_What the task asks_: Give again, word for word, every line in the entries below from the line with "Task: Click the DD/MM/YYYY" up to and including the line with "This screenshot has height=498, width=746.", and no other line.

==== Exercise data ====

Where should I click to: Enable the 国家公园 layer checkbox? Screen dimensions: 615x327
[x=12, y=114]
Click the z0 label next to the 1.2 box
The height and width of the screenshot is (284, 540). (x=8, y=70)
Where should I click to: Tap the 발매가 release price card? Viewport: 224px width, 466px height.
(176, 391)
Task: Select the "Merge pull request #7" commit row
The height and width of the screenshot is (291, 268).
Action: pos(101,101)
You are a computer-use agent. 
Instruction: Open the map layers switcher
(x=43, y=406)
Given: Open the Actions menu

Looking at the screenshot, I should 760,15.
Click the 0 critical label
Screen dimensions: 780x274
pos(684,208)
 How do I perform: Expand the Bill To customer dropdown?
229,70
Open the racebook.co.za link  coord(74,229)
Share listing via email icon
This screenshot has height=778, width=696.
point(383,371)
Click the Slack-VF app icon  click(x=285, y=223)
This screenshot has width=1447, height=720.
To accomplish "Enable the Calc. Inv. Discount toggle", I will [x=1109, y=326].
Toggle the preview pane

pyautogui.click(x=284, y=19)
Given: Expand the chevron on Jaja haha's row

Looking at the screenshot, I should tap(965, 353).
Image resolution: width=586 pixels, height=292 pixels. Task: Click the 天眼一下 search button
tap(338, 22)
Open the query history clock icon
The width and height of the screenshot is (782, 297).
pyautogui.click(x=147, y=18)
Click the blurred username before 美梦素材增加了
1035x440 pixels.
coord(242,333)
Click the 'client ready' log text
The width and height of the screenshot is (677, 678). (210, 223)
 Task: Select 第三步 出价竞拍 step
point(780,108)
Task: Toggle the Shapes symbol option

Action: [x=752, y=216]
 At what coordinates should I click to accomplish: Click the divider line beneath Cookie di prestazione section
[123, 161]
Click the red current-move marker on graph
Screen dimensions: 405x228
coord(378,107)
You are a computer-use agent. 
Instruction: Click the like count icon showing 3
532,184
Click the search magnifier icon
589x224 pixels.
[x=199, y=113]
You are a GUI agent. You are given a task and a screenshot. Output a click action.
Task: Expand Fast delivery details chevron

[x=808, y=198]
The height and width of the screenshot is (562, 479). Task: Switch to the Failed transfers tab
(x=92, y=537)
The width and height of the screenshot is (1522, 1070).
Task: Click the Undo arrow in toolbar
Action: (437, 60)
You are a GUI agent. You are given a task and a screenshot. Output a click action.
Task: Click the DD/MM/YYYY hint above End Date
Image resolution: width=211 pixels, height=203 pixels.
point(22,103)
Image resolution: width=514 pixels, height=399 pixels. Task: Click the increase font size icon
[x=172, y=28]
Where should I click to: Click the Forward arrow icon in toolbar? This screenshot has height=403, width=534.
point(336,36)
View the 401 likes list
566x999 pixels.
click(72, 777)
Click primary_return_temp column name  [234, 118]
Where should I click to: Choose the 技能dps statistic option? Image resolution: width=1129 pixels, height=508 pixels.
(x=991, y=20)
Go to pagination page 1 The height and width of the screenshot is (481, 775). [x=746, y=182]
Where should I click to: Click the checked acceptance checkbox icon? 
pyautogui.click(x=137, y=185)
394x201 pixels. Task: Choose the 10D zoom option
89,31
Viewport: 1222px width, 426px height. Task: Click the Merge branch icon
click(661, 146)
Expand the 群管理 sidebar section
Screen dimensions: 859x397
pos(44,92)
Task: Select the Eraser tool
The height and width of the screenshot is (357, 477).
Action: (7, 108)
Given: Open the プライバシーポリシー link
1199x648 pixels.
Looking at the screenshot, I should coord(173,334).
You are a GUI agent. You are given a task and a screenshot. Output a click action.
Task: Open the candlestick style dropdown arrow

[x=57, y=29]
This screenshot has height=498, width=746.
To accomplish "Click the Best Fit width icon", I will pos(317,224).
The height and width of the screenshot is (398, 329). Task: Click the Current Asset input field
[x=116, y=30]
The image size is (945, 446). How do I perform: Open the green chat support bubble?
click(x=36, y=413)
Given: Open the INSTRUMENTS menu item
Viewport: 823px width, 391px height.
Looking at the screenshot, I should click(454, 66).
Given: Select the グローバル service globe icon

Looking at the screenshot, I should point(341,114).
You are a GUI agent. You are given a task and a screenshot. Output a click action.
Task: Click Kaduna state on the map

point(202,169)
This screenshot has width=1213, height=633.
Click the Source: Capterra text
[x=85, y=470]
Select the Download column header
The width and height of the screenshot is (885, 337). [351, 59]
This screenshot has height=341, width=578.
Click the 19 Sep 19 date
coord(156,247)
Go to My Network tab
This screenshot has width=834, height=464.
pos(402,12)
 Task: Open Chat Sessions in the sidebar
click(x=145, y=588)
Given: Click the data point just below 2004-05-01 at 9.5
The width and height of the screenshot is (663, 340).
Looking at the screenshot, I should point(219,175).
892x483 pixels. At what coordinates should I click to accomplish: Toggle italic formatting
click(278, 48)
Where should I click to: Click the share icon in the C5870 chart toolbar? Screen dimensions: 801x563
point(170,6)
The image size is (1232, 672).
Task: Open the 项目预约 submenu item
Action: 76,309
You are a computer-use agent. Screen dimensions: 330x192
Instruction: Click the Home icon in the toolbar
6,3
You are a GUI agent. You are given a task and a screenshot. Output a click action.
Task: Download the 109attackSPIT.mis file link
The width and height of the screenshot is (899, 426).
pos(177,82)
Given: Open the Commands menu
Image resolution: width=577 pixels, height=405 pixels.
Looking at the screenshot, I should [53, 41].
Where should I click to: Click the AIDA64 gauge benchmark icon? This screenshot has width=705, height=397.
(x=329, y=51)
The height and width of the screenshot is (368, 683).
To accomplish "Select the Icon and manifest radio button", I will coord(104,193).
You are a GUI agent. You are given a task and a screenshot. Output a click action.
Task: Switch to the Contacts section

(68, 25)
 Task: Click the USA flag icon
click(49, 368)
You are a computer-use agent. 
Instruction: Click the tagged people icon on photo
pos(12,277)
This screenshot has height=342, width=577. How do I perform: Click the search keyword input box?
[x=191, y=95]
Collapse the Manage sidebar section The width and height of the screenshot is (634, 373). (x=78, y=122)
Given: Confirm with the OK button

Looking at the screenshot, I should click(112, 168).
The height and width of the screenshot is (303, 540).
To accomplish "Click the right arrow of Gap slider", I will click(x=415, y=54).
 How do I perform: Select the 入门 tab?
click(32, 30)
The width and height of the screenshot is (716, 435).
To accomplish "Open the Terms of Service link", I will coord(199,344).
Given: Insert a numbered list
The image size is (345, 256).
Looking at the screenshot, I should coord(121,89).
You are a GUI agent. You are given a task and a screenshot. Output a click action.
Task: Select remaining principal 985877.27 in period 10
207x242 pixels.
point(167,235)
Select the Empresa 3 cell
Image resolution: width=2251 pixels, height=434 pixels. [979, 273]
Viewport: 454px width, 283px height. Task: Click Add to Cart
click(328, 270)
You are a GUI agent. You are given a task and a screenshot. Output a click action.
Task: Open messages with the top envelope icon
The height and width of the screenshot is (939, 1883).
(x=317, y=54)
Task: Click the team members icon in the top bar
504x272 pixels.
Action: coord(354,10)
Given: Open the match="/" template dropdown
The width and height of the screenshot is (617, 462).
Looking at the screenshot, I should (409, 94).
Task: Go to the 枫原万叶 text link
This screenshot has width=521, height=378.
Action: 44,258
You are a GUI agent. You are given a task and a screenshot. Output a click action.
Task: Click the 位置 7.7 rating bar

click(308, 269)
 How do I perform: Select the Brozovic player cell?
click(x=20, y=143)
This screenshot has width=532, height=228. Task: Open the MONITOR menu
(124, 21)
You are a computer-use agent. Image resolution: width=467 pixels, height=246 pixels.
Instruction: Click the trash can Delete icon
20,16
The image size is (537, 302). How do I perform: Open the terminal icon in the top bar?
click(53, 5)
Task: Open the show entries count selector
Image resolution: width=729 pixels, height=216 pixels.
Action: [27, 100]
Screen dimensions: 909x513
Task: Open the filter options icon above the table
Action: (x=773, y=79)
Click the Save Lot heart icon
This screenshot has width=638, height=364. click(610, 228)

====

_Written solution_:
Task: Click the DD/MM/YYYY hint above End Date
Image resolution: width=211 pixels, height=203 pixels.
point(22,103)
Image resolution: width=514 pixels, height=399 pixels. Task: Click the increase font size icon
[x=172, y=28]
Where should I click to: Click the Forward arrow icon in toolbar? This screenshot has height=403, width=534.
point(336,36)
View the 401 likes list
566x999 pixels.
click(72, 777)
Click primary_return_temp column name  [234, 118]
Where should I click to: Choose the 技能dps statistic option? Image resolution: width=1129 pixels, height=508 pixels.
(x=991, y=20)
Go to pagination page 1 The height and width of the screenshot is (481, 775). [x=746, y=182]
Where should I click to: Click the checked acceptance checkbox icon? 
pyautogui.click(x=137, y=185)
394x201 pixels. Task: Choose the 10D zoom option
89,31
Viewport: 1222px width, 426px height. Task: Click the Merge branch icon
click(661, 146)
Expand the 群管理 sidebar section
Screen dimensions: 859x397
pos(44,92)
Task: Select the Eraser tool
The height and width of the screenshot is (357, 477).
Action: (7, 108)
Given: Open the プライバシーポリシー link
1199x648 pixels.
Looking at the screenshot, I should coord(173,334).
You are a GUI agent. You are given a task and a screenshot. Output a click action.
Task: Open the candlestick style dropdown arrow

[x=57, y=29]
This screenshot has height=498, width=746.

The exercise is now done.